Manuel, à Courmayer, le 22 mai 2026,
Nouvelle étape de transition pour une reprise en douceur.
C’est du moins ce que j’espérais. Seulement, je chute, pour la 2e fois de ce Giro, à 30 km du but.
Je repars avec 2’ de retard alors que devant ils sont 47, avec des coureurs comme
Hindley,
Mas ou
Powless, à rouler à bloc. Toute l’équipe m’attend. Suite à cette grosse chute, un peloton se reforme derrière le peloton de tête. Plusieurs équipes mènent la chasse, à commencer par les
Jumbo de
Vingegaard. Pour notre part, nous remontons le groupe avec difficulté pour éviter de nouvelles cassures. Nous parvenons finalement à recoller en queue du groupe de tête dans le dernier kilomètres et je ne perds donc rien. Gros stress mais alerte sans frais.
Vernon s’impose au sprint.
Pas le temps de souffler vu que la
9e étape est un chrono accidenté qui s’annonce décisif pour le général.
Je m’élance alors que toute l’équipe est jusque-là aux fraises. Cela ne donne pas trop confiance.
Raul me dit de ne surtout pas consommer la moindre énergie sur la partie plate. Je tente de m’exécuter, mais c’est dur, j’ai le sentiment de ne pas avancer. Je passe au 1e intermédiaire à 21’’ de
Foss,
Hindley n’en perd que 7.
Raul me hurle de ne pas accélérer pour le moment. Je craque et appuie un peu plus fort avant le 2e inter que je passe à 44’’ quand
Hindley pointe à seulement 18’’ de
Foss. Sur ligne, c’est bien
Foss qui s’impose mais
Arensman est revenu à seulement 7’’.
Hindley finit 5e à 36’’ et moi seulement 9e à 56’’. La seule consolation du jour est que je bats
Vingegaard pour 5’’. Au général je perds le maillot rose pour 23’’ au profit d’
Arensman,
Hindley est revenu à juste à 4’’. Suivent
Evenepoel et
Vingegaard. Je vis là ma première grosse déception sur ce
Giro. C’est dur à encaisser.
Raul et
Fernanda tentent de me consoler et surtout de me remobiliser pour la suite. Je ne les écoute pas trop, je n’ai qu’une envie, me recroqueviller dans ma bulle et faire le vide.
Je suis plutôt content que cette
10e étape s’annonce tranquille après ma déconvenue de la veille.

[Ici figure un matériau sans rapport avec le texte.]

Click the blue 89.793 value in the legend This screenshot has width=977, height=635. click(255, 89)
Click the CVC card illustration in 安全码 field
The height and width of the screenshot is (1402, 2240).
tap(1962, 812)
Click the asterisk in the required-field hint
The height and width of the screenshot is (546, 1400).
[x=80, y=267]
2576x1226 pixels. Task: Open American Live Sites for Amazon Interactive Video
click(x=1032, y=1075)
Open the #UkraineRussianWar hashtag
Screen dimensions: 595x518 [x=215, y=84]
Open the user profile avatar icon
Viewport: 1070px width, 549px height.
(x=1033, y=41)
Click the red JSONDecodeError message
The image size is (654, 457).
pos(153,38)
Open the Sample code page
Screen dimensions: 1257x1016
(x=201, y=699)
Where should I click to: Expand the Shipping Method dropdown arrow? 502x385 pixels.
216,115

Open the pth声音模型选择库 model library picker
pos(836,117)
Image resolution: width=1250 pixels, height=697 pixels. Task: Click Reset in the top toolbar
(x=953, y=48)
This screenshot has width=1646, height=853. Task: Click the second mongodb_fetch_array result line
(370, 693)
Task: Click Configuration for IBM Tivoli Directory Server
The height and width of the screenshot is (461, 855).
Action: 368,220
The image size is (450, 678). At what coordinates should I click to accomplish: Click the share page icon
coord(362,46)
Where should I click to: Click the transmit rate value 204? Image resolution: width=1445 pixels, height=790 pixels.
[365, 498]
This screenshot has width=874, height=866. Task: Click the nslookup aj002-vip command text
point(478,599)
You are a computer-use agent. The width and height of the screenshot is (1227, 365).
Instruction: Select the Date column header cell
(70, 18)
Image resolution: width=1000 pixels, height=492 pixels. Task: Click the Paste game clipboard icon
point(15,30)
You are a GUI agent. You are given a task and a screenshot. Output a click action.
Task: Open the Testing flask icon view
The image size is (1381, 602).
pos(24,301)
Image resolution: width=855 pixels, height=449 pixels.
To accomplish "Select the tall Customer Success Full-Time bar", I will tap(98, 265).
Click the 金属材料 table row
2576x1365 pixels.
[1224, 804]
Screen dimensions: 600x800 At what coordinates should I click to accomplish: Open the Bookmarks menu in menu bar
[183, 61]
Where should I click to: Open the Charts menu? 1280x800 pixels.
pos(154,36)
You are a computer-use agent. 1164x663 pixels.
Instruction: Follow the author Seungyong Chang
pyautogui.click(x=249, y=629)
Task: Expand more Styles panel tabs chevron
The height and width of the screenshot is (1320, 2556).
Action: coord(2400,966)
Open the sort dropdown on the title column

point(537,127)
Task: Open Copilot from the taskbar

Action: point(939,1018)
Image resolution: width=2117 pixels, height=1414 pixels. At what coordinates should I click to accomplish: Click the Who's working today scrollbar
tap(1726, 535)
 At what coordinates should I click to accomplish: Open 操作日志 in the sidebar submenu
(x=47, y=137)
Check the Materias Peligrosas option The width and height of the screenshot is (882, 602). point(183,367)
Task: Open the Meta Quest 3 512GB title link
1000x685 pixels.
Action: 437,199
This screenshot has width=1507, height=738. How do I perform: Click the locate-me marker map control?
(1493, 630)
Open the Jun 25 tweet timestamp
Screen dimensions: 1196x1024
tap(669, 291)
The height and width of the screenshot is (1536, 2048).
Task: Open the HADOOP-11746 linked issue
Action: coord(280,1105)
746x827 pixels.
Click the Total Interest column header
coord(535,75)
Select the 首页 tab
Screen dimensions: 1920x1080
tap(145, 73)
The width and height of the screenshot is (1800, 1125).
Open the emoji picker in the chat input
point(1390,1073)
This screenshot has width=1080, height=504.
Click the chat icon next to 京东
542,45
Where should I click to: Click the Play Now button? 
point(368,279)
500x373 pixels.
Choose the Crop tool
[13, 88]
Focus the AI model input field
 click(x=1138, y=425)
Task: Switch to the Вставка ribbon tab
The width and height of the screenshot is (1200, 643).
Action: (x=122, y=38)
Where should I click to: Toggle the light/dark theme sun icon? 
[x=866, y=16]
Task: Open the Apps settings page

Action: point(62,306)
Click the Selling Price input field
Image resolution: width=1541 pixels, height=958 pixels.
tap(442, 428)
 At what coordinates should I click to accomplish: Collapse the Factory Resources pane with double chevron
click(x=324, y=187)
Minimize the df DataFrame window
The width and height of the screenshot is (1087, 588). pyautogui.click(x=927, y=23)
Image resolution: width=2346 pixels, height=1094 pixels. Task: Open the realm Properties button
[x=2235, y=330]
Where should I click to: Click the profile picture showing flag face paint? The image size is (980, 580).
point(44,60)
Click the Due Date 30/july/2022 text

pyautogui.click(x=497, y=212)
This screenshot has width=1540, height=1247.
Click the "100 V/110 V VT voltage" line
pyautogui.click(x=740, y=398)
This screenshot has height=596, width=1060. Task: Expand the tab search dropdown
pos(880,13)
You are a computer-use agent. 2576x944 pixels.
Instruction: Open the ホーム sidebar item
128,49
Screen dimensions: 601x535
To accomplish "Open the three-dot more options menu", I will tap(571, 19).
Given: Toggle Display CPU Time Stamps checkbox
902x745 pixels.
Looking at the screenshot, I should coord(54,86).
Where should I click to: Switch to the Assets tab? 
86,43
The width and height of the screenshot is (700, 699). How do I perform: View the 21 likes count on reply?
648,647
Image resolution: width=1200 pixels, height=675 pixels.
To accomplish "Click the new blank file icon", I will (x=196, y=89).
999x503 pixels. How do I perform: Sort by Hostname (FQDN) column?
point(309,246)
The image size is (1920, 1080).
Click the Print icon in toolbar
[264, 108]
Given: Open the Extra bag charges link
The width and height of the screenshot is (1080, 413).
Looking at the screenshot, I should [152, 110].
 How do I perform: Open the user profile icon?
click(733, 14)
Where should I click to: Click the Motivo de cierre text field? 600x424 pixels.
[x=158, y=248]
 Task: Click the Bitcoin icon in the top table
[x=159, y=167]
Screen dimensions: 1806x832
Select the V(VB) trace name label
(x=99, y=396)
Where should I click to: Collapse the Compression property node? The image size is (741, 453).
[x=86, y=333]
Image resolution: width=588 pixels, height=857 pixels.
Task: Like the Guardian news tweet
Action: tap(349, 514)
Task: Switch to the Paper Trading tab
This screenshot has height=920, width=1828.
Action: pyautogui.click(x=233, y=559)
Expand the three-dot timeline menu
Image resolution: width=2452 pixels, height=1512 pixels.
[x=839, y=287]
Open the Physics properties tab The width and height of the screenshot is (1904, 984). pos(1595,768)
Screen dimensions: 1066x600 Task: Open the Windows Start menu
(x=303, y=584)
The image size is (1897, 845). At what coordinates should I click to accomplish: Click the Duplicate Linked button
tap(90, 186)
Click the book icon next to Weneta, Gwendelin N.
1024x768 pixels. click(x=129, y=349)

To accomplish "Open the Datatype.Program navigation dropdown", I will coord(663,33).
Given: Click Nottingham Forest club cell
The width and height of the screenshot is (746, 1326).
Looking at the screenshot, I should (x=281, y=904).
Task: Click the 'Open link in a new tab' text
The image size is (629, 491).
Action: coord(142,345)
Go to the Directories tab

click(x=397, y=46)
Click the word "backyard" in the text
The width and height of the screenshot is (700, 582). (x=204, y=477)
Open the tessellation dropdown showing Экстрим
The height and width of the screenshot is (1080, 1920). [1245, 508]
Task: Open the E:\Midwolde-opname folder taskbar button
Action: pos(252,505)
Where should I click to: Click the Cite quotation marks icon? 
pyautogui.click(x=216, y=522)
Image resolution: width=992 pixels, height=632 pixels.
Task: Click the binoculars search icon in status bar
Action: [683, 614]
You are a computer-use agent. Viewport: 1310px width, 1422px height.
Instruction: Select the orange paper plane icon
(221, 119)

Au départ, cela fait un peu bizarre de troquer mon maillot rose pour le maillot blanc. Je m’étais habitué. Je tente de chasser les pensées négatives et de me concentrer sur la course. Si je reste bien entendu au chaud dans le peloton,
Abner part lui à l’avant et prend 24 points pour le cyclamen ce qui le replace en tête de ce classement, devant
Walls. Alors que le final approche, je me mêle à la lutte pour ne pas prendre une cassure. Je ne sais pas ce qui s’est passé mais je me retrouve au sol. Seul. A 5 km de la ligne. Je tombe une nouvelle fois sur mon côté gauche, encore meurtri par ma chute deux jours plus tôt. La douleur est intense, mon vélo inutilisable. Je ne parviens pas à me relever tout de suite. Je reste en boule priant que personne ne me roule dessus. Ce n’est qu’une fois la meute passée que je parviens à me relever. Ma voiture est déjà là et mon vélo de rechange prêt. Je me hisse péniblement dessus et mon mécano me pousse. C’est seulement à ce moment que je réalise que je suis sans doute en train de perdre le
Giro. La rage m’envahit et une force insoupçonnée me propulse jusqu’à ligne dans un état second. J’apprends que
Van Poppel s’est imposé au sprint. Quelques secondes plus tard, le verdict tombe : 2’10. C’est le temps perdu. Je retombe à la 11e place du général. Modène aura été le cimetière de mes ambitions.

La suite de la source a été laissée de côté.